2013-14’te Leicester City, Championship’te geçen 5 sezonun ardından; kazandığı şampiyonluk ile uzun yıllar sonra yeniden Premier Lig’de mücadele etme hakkı kazanmıştı. Tilkiler, Premier Lig’deki ilk sezonlarında; istenen, arzulanan sonuçları bir türlü alamıyordu. Tehlike çanları onlar için çalıyordu. İlk 29 hafta sonunda yalnızca 19 puan toplayabilmişlerdi. Leicester City, Premier Lig uzmanlarınca kümeden düşmenin en güçlü adayı olarak gösteriliyordu. Leicester, kalan haftalarda form grafiğini arttırdı ve sezonu 14. basamakta tamamlayarak; Premier Lig’de kalmayı başardı.
Her sezonun sonunda geride bırakılan sezondaki gibi küme düşme tehlikesini yaşamak istemeyen Leicester, kulüp politikasında bir takım değişikliklere gitti.
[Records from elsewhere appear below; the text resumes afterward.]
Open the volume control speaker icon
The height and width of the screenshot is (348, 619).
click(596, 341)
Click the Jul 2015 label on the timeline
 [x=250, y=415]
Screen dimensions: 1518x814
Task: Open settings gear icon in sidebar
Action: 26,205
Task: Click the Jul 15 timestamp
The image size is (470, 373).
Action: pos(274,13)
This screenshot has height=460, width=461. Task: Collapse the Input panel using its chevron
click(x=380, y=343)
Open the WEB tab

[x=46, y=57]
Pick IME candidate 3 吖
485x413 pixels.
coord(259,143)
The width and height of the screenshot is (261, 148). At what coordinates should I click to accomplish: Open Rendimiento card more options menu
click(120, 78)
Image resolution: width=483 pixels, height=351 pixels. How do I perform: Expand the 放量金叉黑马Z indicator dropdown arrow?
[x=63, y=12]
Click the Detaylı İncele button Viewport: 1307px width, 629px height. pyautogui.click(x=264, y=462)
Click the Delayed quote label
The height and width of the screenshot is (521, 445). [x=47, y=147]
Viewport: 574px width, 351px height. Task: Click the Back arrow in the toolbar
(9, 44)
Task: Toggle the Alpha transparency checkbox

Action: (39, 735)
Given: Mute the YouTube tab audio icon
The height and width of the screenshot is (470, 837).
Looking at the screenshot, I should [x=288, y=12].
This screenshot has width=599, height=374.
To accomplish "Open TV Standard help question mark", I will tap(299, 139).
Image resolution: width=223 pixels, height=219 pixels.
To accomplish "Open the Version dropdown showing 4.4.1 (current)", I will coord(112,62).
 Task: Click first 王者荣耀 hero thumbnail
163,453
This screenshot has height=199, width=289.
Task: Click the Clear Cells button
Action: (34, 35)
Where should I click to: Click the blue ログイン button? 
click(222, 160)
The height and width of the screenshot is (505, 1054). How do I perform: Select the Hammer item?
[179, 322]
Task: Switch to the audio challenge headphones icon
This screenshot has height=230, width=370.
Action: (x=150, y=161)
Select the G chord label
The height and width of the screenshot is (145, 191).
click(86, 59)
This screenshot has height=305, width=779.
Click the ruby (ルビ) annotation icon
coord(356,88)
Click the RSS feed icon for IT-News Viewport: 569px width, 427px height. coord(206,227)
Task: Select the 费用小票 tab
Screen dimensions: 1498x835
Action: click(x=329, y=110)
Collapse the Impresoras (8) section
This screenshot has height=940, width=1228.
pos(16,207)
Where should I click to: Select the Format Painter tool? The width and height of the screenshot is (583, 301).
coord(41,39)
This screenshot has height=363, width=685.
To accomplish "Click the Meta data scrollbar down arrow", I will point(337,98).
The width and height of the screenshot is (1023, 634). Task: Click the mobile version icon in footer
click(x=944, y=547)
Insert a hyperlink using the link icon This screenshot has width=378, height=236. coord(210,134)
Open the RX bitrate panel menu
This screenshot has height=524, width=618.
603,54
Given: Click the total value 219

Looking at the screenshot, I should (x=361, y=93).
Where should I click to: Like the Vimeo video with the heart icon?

Leicester City’nin yegane amacı, Premier Lig’de kalıcı olan, mücadeleci bir ekip yaratmaktı. Bu hedefe ulaşma doğrultusunda gerçekleştirilen ilk hamle ise; efsanevi İtalyan menajer Claudio Ranieri’yi takımın başına getirmek olmuştu. Hamleler elbette yalnızca bununla sınırlı değildi. Kadroda da birçok değişiklik yapılmış, gelenler ve gidenler olmuştu. Kısacası, 2015 yazı Leicester City için oldukça hareketli geçmişti. Tüm ekip, yeni hedeflerle birlikte; yeni sezonun bir an önce başlamasını sabırsızlıkla bekliyordu.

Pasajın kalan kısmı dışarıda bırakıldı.